<<<<

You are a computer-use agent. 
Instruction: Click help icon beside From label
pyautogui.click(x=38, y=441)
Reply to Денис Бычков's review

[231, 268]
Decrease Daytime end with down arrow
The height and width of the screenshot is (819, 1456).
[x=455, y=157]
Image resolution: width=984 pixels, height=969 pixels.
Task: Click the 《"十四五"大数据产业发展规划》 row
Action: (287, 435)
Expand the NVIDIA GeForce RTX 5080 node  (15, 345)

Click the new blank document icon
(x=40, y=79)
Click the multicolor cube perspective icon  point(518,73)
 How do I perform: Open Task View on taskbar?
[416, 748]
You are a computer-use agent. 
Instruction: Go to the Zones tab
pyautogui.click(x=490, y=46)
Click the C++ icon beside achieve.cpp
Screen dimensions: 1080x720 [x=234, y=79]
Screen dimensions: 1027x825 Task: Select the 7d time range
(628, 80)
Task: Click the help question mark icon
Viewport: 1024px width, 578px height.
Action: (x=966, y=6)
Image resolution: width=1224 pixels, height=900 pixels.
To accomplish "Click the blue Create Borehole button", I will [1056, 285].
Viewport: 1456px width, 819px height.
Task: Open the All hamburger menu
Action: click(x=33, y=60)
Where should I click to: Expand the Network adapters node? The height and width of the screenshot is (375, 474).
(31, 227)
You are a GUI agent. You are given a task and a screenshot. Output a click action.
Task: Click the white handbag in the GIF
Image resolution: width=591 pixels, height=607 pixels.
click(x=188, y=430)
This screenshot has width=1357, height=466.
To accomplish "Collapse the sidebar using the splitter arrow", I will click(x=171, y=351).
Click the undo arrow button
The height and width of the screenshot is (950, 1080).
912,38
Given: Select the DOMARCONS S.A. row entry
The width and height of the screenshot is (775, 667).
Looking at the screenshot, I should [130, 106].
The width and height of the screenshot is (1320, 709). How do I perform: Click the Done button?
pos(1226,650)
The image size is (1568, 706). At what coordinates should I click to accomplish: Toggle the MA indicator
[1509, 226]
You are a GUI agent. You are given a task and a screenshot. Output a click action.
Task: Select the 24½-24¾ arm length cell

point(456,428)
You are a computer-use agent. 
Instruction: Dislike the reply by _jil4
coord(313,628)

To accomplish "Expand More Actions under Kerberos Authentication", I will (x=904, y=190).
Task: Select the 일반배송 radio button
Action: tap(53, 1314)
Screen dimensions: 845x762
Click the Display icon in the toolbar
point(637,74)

>>>>

▸ **TASK BRIEF**: Turn every line of the items above into a JSON list of strings, with one string per line and the blank lines left out.

▸ **TASK RESPONSE**:
[
  "You are a computer-use agent. ",
  "Instruction: Click help icon beside From label",
  "pyautogui.click(x=38, y=441)",
  "Reply to Денис Бычков's review",
  "[231, 268]",
  "Decrease Daytime end with down arrow",
  "The height and width of the screenshot is (819, 1456).",
  "[x=455, y=157]",
  "Image resolution: width=984 pixels, height=969 pixels.",
  "Task: Click the 《\"十四五\"大数据产业发展规划》 row",
  "Action: (287, 435)",
  "Expand the NVIDIA GeForce RTX 5080 node  (15, 345)",
  "Click the new blank document icon",
  "(x=40, y=79)",
  "Click the multicolor cube perspective icon  point(518,73)",
  " How do I perform: Open Task View on taskbar?",
  "[416, 748]",
  "You are a computer-use agent. ",
  "Instruction: Go to the Zones tab",
  "pyautogui.click(x=490, y=46)",
  "Click the C++ icon beside achieve.cpp",
  "Screen dimensions: 1080x720 [x=234, y=79]",
  "Screen dimensions: 1027x825 Task: Select the 7d time range",
  "(628, 80)",
  "Task: Click the help question mark icon",
  "Viewport: 1024px width, 578px height.",
  "Action: (x=966, y=6)",
  "Image resolution: width=1224 pixels, height=900 pixels.",
  "To accomplish \"Click the blue Create Borehole button\", I will [1056, 285].",
  "Viewport: 1456px width, 819px height.",
  "Task: Open the All hamburger menu",
  "Action: click(x=33, y=60)",
  "Where should I click to: Expand the Network adapters node? The height and width of the screenshot is (375, 474).",
  "(31, 227)",
  "You are a GUI agent. You are given a task and a screenshot. Output a click action.",
  "Task: Click the white handbag in the GIF",
  "Image resolution: width=591 pixels, height=607 pixels.",
  "click(x=188, y=430)",
  "This screenshot has width=1357, height=466.",
  "To accomplish \"Collapse the sidebar using the splitter arrow\", I will click(x=171, y=351).",
  "Click the undo arrow button",
  "The height and width of the screenshot is (950, 1080).",
  "912,38",
  "Given: Select the DOMARCONS S.A. row entry",
  "The width and height of the screenshot is (775, 667).",
  "Looking at the screenshot, I should [130, 106].",
  "The width and height of the screenshot is (1320, 709). How do I perform: Click the Done button?",
  "pos(1226,650)",
  "The image size is (1568, 706). At what coordinates should I click to accomplish: Toggle the MA indicator",
  "[1509, 226]",
  "You are a GUI agent. You are given a task and a screenshot. Output a click action.",
  "Task: Select the 24½-24¾ arm length cell",
  "point(456,428)",
  "You are a computer-use agent. ",
  "Instruction: Dislike the reply by _jil4",
  "coord(313,628)",
  "To accomplish \"Expand More Actions under Kerberos Authentication\", I will (x=904, y=190).",
  "Task: Select the 일반배송 radio button",
  "Action: tap(53, 1314)",
  "Screen dimensions: 845x762",
  "Click the Display icon in the toolbar",
  "point(637,74)"
]